Question

An object is dropped off the top of a cliff. Its height ($$s$$ metres) above the ground after $$t$$ seconds $$(t \geq 0)$$ is given by the equation $$s=45-5t^2$$.
Work out how long it takes for the object to hit the ground.

Answer

**step1** Understanding the problem and the meaning of "hitting the ground"

The problem gives us an equation, $$s=45-5t^2$$, which describes the height ($$s$$ in meters) of an object above the ground after a certain time ($$t$$ in seconds). We need to figure out how long it takes for the object to hit the ground. When the object hits the ground, its height ($$s$$) above the ground is 0 meters.

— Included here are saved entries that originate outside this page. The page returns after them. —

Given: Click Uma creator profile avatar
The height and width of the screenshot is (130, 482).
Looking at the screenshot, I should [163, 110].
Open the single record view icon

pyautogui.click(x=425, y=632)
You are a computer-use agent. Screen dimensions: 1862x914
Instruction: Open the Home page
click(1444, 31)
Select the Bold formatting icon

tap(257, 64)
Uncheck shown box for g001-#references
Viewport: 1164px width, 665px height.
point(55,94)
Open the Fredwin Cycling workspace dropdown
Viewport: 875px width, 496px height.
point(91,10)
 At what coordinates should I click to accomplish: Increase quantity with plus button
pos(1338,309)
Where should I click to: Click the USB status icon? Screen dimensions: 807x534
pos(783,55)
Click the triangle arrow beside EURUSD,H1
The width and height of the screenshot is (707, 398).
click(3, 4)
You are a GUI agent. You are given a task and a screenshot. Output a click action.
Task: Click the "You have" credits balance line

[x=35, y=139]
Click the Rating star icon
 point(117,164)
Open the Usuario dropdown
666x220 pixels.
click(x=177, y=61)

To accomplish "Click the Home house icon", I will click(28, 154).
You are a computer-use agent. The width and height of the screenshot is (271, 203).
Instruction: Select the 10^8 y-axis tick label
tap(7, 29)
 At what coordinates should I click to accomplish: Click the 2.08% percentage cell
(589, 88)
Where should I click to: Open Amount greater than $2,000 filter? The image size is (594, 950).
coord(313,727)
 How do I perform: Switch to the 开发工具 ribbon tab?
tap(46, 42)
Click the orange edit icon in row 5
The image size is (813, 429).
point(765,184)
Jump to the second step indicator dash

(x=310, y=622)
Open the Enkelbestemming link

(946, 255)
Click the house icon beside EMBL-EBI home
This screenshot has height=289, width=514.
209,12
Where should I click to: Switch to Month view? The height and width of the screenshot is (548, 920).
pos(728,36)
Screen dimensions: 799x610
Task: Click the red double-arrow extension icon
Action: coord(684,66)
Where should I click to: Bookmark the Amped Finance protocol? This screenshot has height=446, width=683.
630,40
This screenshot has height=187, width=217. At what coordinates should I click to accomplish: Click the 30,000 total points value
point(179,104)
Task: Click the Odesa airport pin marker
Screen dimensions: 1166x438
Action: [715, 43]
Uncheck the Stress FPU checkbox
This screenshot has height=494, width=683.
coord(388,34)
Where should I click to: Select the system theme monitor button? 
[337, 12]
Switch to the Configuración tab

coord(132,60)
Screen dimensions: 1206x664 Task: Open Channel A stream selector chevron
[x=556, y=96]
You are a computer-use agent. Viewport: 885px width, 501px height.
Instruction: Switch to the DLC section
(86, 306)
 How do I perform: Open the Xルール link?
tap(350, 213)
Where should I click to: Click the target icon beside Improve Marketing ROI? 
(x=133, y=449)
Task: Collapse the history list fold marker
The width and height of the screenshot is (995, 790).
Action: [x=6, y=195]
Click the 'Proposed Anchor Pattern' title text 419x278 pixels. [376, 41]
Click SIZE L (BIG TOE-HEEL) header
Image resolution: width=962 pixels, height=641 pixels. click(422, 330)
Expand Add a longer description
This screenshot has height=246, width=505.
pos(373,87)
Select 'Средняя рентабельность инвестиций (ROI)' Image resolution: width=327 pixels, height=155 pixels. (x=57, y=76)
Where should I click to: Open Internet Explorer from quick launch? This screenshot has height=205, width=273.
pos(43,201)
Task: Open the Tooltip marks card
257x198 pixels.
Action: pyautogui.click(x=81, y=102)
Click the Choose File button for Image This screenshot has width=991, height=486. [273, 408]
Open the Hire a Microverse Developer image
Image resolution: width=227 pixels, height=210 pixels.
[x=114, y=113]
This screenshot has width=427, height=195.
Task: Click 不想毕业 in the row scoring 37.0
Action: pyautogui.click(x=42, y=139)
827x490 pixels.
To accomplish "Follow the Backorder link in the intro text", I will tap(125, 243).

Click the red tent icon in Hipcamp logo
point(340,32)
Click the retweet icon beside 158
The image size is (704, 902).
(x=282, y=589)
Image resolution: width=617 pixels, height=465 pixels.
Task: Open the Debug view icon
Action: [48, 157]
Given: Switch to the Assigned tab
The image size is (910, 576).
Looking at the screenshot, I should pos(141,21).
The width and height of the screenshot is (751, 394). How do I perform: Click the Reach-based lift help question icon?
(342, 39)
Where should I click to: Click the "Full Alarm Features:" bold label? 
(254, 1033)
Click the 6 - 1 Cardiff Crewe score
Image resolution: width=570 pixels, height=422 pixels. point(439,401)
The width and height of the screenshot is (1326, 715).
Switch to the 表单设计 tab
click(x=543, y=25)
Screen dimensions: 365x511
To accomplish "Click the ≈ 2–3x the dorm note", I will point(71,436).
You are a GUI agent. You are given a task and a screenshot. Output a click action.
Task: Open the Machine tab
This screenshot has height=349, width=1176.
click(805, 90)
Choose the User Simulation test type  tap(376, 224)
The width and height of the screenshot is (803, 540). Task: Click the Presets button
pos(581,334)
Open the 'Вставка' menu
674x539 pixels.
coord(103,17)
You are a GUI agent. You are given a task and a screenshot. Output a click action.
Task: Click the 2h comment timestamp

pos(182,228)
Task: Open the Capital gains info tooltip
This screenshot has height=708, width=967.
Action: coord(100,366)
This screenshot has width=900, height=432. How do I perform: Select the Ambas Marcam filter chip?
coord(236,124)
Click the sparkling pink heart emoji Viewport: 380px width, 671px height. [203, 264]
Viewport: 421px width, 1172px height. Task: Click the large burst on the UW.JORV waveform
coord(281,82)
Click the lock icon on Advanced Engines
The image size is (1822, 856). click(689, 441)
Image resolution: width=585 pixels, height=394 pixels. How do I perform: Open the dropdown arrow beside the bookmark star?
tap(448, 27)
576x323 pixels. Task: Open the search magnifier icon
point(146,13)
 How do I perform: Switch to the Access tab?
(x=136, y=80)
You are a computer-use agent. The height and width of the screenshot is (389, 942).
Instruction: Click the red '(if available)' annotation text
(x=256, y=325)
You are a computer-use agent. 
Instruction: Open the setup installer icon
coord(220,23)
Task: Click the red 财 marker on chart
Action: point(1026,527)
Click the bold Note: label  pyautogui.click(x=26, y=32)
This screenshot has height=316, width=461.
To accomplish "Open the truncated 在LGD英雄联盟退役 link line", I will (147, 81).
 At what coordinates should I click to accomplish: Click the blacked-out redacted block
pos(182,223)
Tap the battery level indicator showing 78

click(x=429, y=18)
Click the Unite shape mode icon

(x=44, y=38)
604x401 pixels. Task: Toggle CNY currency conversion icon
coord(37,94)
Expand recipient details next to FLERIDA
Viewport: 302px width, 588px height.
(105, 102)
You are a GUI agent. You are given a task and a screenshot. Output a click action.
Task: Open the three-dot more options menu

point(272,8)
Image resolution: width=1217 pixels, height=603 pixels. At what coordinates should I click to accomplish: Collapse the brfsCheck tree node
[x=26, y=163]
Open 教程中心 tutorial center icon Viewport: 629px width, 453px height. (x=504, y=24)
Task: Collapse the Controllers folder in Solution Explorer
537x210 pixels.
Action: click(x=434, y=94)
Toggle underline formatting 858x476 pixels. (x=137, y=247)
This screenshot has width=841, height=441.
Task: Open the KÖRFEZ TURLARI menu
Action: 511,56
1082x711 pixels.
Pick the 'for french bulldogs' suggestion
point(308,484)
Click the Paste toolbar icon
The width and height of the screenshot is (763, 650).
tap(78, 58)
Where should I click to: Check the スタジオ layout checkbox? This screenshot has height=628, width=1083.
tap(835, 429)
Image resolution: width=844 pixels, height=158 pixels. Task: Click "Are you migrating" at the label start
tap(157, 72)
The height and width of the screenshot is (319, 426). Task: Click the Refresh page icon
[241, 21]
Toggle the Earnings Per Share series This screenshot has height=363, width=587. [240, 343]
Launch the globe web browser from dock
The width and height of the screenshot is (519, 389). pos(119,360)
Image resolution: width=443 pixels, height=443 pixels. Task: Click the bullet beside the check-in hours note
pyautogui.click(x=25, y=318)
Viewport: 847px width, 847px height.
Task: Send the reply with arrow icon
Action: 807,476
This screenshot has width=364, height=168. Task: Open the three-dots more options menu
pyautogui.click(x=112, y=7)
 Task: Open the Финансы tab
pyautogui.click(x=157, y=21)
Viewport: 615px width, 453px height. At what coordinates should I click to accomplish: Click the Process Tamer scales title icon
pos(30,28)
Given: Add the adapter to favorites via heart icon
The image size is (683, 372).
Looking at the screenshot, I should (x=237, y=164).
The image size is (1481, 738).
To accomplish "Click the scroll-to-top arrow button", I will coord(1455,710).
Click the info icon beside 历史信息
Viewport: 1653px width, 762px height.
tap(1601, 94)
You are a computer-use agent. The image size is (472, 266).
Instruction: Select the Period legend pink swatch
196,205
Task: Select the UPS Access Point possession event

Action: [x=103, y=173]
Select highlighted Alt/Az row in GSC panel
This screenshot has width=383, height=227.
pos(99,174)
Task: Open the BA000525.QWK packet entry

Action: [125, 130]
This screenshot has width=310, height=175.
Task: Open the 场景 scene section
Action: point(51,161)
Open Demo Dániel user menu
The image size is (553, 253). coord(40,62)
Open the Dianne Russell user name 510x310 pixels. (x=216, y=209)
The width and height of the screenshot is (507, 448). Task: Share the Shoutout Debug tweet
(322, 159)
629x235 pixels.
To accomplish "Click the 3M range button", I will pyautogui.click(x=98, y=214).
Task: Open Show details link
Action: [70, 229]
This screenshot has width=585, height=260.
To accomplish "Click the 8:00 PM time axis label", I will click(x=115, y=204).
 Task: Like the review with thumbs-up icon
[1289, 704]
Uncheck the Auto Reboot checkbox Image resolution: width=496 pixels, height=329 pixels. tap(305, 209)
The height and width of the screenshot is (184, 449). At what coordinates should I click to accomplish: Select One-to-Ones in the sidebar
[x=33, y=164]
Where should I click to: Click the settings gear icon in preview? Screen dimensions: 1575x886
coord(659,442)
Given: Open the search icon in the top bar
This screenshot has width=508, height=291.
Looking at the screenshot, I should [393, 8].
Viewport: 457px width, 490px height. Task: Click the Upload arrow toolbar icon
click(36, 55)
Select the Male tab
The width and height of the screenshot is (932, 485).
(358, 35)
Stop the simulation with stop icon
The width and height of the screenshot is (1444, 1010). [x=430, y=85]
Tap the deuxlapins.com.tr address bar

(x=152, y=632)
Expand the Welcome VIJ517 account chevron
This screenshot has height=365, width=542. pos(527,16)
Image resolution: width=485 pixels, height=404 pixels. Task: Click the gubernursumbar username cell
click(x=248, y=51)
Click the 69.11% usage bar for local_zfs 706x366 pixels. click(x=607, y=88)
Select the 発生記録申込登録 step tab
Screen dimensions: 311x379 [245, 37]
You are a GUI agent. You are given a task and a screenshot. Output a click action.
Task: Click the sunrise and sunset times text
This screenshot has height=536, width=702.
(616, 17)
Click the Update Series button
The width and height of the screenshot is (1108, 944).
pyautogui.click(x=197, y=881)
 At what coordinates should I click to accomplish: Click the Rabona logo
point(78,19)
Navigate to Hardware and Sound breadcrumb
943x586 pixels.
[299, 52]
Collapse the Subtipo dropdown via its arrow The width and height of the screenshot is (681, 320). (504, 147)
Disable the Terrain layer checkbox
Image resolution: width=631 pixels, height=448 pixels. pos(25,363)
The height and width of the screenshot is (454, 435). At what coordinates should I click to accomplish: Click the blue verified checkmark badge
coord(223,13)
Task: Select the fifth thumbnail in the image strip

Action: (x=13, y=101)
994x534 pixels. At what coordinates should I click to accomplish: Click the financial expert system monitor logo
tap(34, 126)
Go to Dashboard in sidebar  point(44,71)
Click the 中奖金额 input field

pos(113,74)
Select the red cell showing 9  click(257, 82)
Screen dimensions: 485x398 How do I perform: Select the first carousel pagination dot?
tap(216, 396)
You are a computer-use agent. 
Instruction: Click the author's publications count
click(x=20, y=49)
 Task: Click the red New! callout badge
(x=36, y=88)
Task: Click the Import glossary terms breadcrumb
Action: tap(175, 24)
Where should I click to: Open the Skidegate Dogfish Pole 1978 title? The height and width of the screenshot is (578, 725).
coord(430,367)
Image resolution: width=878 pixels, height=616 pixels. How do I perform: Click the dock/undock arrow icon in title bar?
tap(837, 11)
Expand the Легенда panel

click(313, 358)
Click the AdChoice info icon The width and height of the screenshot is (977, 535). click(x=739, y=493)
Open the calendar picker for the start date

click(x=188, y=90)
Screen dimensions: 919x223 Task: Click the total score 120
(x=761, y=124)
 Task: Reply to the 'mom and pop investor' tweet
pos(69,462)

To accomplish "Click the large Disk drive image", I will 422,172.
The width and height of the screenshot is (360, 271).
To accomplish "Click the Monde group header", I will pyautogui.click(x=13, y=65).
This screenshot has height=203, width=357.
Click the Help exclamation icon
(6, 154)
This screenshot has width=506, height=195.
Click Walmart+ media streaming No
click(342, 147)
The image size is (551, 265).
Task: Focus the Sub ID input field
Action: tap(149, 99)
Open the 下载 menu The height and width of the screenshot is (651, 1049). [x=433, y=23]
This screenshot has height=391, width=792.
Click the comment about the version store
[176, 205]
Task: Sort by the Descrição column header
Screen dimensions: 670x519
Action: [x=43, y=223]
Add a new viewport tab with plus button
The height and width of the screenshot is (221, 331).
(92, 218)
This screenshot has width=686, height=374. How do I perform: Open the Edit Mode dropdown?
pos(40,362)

**step2** Substituting the height for hitting the ground into the equation

Since the object hits the ground when its height $$s$$ is 0, we can replace $$s$$ with 0 in the given equation:
$$0 = 45 - 5t^2$$

**step3** Rearranging the equation to find the value of $$5t^2$$

We have the equation $$0 = 45 - 5t^2$$. This means that if we start with 45 and subtract $$5t^2$$, we get 0. For this to be true, the amount we subtract ($$5t^2$$) must be equal to 45.
So, we can write:
$$5t^2 = 45$$

**step4** Calculating the value of $$t^2$$

Now we know that 5 times $$t^2$$ is equal to 45. To find out what $$t^2$$ is, we can divide 45 by 5:
$$t^2 = \frac{45}{5}$$
$$t^2 = 9$$

**step5** Finding the value of $$t$$

We need to find a number $$t$$ that, when multiplied by itself ($$t \times t$$), gives us 9. We can test whole numbers to find this:
If $$t=1$$, then $$1 \times 1 = 1$$.
If $$t=2$$, then $$2 \times 2 = 4$$.
If $$t=3$$, then $$3 \times 3 = 9$$.
So, $$t=3$$ is the number we are looking for. Since time cannot be negative, we use the positive value.
Therefore, it takes 3 seconds for the object to hit the ground.